The system is designed to provide a fully hands-free approach to cookbooks. With a user-created recipe selected, Tasker will read sections of the recipe using Text To Speech. It will then wait a predefined amount of time to let the actual cook follow the instructions, and then ask if it should continue, stop, or repeat. Each recipe is created using text files formatted in a specific way, and the time to wait between each section is naturally decided by the user. This both eliminates the need to handle a mobile device while cooking, and the need to use timers.

Everything you need to build your own version of this is mentioned in our beginner’s guide to Tasker. Mike’s version starts by having a index text file that gets read into a scene menu, with the file paths to the actual recipes tied to the recipe titles. That way you start off by having an actual menu to select recipes. Each recipe file is formatted in a way that makes it easy to split out each section and the duration of it using standard variable handling actions. You can then use a For loop to have a dynamic way to handle each section, going through the motion of splitting and reading information, waiting, and asking to proceed for each array element you get from the initial split into sections.

There is also a lot of potential for adding more features to this. Mike is already working on a way to pause and resume the recipe, as well as a way to integrate interactive elements within each section. An example of the latter, to use the one Mike posted, is to have the system ask to set an actual timer for 60 minutes if a mention of that is encountered in the recipe.

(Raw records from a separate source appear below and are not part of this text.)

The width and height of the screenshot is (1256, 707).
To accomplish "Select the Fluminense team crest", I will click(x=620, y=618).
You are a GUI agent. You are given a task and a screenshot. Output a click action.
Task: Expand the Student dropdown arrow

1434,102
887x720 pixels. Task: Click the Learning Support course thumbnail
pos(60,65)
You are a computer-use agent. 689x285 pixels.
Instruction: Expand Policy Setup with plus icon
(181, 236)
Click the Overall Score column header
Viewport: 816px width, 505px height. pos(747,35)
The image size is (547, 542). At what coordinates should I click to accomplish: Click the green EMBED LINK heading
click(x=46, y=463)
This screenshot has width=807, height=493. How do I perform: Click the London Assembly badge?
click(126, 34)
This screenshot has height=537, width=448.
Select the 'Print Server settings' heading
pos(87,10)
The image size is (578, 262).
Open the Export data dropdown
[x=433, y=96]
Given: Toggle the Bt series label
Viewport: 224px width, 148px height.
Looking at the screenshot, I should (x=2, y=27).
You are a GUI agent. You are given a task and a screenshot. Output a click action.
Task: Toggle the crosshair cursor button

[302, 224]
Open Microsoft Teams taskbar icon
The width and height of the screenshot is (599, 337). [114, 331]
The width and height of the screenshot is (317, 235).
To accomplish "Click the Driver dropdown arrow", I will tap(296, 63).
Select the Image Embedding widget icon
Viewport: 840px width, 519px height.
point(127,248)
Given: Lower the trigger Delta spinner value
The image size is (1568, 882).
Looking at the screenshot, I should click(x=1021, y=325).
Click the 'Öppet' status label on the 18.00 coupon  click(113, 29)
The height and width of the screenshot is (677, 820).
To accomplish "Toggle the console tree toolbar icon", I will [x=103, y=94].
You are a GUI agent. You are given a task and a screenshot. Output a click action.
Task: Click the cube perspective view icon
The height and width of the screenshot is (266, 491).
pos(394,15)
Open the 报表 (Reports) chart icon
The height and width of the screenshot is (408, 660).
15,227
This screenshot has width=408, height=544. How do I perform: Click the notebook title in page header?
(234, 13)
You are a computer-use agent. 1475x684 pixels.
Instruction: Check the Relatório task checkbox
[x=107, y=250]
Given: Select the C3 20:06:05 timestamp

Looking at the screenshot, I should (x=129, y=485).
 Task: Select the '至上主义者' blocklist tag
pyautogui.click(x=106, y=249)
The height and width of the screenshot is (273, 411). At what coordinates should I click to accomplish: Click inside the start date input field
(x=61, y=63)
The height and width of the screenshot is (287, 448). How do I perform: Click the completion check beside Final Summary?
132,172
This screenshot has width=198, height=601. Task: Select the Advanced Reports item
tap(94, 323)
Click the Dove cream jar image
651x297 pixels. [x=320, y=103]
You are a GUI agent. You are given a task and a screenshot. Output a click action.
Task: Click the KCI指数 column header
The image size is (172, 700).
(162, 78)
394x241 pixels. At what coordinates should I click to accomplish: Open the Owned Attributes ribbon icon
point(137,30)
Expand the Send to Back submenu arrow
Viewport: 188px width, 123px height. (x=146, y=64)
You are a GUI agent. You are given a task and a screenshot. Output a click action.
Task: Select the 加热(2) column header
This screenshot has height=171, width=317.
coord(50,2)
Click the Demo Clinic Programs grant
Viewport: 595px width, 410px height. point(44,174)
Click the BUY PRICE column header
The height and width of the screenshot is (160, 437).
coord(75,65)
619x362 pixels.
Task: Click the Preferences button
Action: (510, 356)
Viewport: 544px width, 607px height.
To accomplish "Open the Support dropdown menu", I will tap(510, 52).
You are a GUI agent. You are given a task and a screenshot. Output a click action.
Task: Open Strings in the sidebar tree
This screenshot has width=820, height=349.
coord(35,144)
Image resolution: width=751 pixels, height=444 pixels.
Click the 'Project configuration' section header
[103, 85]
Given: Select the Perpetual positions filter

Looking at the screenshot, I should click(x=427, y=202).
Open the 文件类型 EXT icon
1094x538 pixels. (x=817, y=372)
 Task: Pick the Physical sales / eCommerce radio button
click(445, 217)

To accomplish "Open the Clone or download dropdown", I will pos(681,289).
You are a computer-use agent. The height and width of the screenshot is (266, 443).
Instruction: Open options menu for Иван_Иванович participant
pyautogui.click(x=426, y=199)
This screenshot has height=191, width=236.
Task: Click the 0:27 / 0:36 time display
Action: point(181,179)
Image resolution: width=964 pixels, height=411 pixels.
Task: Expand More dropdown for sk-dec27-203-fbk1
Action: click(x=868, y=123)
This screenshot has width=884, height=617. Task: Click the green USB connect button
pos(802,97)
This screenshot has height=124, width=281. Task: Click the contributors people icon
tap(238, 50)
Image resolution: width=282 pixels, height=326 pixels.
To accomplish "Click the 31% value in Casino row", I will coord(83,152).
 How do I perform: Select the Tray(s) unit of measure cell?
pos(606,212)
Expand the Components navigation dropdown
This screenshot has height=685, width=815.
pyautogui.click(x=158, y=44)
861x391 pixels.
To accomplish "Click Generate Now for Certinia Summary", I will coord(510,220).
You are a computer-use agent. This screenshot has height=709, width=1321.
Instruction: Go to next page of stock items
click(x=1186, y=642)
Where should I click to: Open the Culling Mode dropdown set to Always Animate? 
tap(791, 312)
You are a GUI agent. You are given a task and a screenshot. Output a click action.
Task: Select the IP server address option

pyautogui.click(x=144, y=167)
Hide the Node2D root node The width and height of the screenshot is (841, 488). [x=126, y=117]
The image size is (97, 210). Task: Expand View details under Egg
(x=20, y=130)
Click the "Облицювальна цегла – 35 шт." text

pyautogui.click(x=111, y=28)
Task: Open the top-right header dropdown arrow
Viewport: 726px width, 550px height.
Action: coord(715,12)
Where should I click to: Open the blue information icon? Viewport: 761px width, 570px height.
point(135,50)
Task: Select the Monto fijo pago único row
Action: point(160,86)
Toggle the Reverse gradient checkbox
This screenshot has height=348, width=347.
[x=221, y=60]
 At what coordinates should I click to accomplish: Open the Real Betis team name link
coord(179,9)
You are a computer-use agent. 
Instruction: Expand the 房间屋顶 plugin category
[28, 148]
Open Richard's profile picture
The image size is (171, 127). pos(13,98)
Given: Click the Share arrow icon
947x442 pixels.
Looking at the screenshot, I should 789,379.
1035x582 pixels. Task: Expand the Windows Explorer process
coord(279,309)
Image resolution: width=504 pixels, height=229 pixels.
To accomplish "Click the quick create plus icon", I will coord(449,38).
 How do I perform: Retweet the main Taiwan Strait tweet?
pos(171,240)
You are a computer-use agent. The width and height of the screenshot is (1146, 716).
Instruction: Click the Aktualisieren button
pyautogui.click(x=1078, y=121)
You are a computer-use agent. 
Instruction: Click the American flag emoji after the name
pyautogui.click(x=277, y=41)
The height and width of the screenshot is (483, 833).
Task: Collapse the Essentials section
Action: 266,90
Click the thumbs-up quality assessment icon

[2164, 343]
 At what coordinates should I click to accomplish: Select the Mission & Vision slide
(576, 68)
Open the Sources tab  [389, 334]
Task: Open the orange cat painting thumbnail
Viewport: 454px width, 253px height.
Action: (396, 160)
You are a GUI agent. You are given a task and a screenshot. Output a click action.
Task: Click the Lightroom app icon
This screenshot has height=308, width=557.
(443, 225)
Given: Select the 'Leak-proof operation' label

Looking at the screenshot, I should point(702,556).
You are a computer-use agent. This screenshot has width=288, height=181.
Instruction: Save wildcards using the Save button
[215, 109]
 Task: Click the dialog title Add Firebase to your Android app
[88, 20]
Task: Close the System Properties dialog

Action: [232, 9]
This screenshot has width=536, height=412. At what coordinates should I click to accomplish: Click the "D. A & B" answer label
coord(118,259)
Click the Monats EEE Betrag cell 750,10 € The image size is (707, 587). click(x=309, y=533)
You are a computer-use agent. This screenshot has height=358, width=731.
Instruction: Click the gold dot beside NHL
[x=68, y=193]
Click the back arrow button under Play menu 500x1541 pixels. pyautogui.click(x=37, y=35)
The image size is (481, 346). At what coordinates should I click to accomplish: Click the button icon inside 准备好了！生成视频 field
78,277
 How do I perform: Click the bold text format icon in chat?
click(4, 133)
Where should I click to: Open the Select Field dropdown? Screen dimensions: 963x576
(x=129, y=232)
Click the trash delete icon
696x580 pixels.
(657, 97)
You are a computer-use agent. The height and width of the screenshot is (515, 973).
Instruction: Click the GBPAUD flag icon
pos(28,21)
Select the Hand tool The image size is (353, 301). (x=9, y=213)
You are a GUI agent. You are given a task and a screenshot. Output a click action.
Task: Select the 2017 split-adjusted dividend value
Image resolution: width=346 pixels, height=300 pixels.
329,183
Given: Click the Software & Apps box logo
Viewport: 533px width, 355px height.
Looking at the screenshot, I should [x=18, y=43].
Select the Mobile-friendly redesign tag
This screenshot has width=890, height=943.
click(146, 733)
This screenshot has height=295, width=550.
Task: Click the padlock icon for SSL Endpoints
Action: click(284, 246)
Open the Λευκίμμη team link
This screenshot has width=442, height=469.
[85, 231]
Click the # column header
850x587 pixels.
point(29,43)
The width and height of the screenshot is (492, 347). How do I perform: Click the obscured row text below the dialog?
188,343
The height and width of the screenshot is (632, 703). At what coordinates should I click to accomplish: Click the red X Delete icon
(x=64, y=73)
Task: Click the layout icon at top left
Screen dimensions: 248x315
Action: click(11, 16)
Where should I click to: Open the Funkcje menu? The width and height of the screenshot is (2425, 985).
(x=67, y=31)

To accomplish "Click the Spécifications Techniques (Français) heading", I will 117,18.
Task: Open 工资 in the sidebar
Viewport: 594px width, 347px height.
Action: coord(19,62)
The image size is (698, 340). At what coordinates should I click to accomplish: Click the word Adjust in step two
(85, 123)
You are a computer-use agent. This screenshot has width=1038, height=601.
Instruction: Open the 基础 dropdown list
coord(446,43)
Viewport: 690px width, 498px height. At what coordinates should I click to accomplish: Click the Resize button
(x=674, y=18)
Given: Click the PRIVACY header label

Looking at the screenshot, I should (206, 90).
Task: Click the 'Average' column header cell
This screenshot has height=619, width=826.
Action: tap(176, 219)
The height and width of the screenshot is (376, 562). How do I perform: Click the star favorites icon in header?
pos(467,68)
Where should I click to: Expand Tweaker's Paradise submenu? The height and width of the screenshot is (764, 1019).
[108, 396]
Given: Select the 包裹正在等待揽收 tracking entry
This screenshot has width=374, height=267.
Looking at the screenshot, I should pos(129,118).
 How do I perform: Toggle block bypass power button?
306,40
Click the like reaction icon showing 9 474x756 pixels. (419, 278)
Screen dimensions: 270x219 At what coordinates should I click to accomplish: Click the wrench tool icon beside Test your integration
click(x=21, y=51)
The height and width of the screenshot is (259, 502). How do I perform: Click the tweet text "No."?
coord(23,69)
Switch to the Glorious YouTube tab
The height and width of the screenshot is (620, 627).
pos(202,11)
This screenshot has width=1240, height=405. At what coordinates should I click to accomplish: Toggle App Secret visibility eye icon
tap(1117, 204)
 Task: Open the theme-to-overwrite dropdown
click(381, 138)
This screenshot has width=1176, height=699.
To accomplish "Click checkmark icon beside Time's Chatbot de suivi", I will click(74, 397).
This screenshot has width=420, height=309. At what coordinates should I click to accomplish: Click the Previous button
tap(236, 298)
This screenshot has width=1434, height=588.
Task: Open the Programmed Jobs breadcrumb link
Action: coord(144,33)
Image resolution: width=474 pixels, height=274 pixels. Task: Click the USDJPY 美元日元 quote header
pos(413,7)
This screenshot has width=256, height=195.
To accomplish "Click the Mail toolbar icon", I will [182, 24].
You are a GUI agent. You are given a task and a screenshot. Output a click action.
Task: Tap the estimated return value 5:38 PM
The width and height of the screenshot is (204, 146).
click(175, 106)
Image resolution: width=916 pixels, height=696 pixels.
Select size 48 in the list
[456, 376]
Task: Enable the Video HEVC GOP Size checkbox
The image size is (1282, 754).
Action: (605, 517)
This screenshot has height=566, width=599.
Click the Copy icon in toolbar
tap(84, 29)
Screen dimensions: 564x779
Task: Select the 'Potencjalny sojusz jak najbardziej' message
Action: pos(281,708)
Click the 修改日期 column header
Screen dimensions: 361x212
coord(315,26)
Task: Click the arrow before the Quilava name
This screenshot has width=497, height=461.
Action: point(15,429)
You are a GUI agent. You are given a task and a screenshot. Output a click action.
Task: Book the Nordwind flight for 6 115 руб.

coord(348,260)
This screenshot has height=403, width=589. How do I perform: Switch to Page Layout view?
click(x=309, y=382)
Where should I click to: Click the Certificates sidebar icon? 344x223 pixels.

Just to list some potential features I can think of myself for this, you could have smartwatch-integration (if you have one of those), a shopping list system that would let you view a list of ingredients for a recipe in a menu you could cross off (without affecting the actual recipe of course), potentially use a Bluetooth speaker with microphone and leave the device in another room (Tasker’s Bluetooth features are a bit sketchy at the moment), or even have images of each step automatically show on the screen- which would work great on a tablet.

There’s a lot of possibilities here, and it’s an awesome idea to begin with. I rarely cook anything that requires a recipe myself, but I can see how this would come in handy, and even be the device-defining feature for some. Best of all, it uses relatively simple methods to achieve the goal, it just uses them in clever ways. Great job Mike!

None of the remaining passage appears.